__Task instructions__. The entries below should be written out again exactly as they stand.
________________________________________
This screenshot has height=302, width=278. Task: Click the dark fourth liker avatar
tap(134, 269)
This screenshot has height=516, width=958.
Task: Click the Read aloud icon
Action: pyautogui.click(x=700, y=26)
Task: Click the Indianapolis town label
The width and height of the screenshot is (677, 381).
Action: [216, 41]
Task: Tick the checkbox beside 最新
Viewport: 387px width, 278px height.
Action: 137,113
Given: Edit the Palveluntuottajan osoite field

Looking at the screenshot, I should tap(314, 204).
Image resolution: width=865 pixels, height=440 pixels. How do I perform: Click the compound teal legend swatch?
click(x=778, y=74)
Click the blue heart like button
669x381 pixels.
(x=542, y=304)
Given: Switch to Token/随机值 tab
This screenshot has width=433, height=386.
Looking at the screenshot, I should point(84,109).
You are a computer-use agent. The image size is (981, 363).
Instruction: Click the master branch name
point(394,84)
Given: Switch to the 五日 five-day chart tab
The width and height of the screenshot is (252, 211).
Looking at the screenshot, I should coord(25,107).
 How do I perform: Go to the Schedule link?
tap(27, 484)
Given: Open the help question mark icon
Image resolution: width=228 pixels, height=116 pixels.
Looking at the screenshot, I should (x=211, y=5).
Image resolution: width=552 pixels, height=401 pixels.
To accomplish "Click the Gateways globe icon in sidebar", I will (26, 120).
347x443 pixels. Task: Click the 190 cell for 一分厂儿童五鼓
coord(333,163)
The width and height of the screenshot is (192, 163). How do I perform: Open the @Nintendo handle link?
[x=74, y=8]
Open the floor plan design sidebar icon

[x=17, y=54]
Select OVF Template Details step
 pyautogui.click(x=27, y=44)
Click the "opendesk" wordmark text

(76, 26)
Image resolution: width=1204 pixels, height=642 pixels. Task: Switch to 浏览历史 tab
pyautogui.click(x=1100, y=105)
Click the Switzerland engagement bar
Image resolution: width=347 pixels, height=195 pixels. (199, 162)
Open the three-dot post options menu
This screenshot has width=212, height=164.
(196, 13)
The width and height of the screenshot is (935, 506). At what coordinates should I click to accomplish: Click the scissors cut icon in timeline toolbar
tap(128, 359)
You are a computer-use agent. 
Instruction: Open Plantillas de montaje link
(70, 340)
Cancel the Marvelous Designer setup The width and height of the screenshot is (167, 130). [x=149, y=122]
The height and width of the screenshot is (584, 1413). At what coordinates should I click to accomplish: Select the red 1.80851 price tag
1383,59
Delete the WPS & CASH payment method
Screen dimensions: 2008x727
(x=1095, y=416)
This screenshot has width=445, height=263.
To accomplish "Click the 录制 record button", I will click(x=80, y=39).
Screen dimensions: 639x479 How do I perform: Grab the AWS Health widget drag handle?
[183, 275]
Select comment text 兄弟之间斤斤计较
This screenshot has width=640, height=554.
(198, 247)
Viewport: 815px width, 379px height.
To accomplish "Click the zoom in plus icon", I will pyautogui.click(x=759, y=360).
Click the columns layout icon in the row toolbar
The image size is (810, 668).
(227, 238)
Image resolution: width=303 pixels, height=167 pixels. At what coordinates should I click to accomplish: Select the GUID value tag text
________________________________________
__Exercise result__.
This screenshot has height=302, width=278. Task: Click the dark fourth liker avatar
tap(134, 269)
This screenshot has height=516, width=958.
Task: Click the Read aloud icon
Action: pyautogui.click(x=700, y=26)
Task: Click the Indianapolis town label
The width and height of the screenshot is (677, 381).
Action: [216, 41]
Task: Tick the checkbox beside 最新
Viewport: 387px width, 278px height.
Action: 137,113
Given: Edit the Palveluntuottajan osoite field

Looking at the screenshot, I should tap(314, 204).
Image resolution: width=865 pixels, height=440 pixels. How do I perform: Click the compound teal legend swatch?
click(x=778, y=74)
Click the blue heart like button
669x381 pixels.
(x=542, y=304)
Given: Switch to Token/随机值 tab
This screenshot has width=433, height=386.
Looking at the screenshot, I should point(84,109).
You are a computer-use agent. The image size is (981, 363).
Instruction: Click the master branch name
point(394,84)
Given: Switch to the 五日 five-day chart tab
The width and height of the screenshot is (252, 211).
Looking at the screenshot, I should coord(25,107).
 How do I perform: Go to the Schedule link?
tap(27, 484)
Given: Open the help question mark icon
Image resolution: width=228 pixels, height=116 pixels.
Looking at the screenshot, I should (x=211, y=5).
Image resolution: width=552 pixels, height=401 pixels.
To accomplish "Click the Gateways globe icon in sidebar", I will (26, 120).
347x443 pixels. Task: Click the 190 cell for 一分厂儿童五鼓
coord(333,163)
The width and height of the screenshot is (192, 163). How do I perform: Open the @Nintendo handle link?
[x=74, y=8]
Open the floor plan design sidebar icon

[x=17, y=54]
Select OVF Template Details step
 pyautogui.click(x=27, y=44)
Click the "opendesk" wordmark text

(76, 26)
Image resolution: width=1204 pixels, height=642 pixels. Task: Switch to 浏览历史 tab
pyautogui.click(x=1100, y=105)
Click the Switzerland engagement bar
Image resolution: width=347 pixels, height=195 pixels. (199, 162)
Open the three-dot post options menu
This screenshot has width=212, height=164.
(196, 13)
The width and height of the screenshot is (935, 506). At what coordinates should I click to accomplish: Click the scissors cut icon in timeline toolbar
tap(128, 359)
You are a computer-use agent. 
Instruction: Open Plantillas de montaje link
(70, 340)
Cancel the Marvelous Designer setup The width and height of the screenshot is (167, 130). [x=149, y=122]
The height and width of the screenshot is (584, 1413). At what coordinates should I click to accomplish: Select the red 1.80851 price tag
1383,59
Delete the WPS & CASH payment method
Screen dimensions: 2008x727
(x=1095, y=416)
This screenshot has width=445, height=263.
To accomplish "Click the 录制 record button", I will click(x=80, y=39).
Screen dimensions: 639x479 How do I perform: Grab the AWS Health widget drag handle?
[183, 275]
Select comment text 兄弟之间斤斤计较
This screenshot has width=640, height=554.
(198, 247)
Viewport: 815px width, 379px height.
To accomplish "Click the zoom in plus icon", I will pyautogui.click(x=759, y=360).
Click the columns layout icon in the row toolbar
The image size is (810, 668).
(227, 238)
Image resolution: width=303 pixels, height=167 pixels. At what coordinates should I click to accomplish: Select the GUID value tag text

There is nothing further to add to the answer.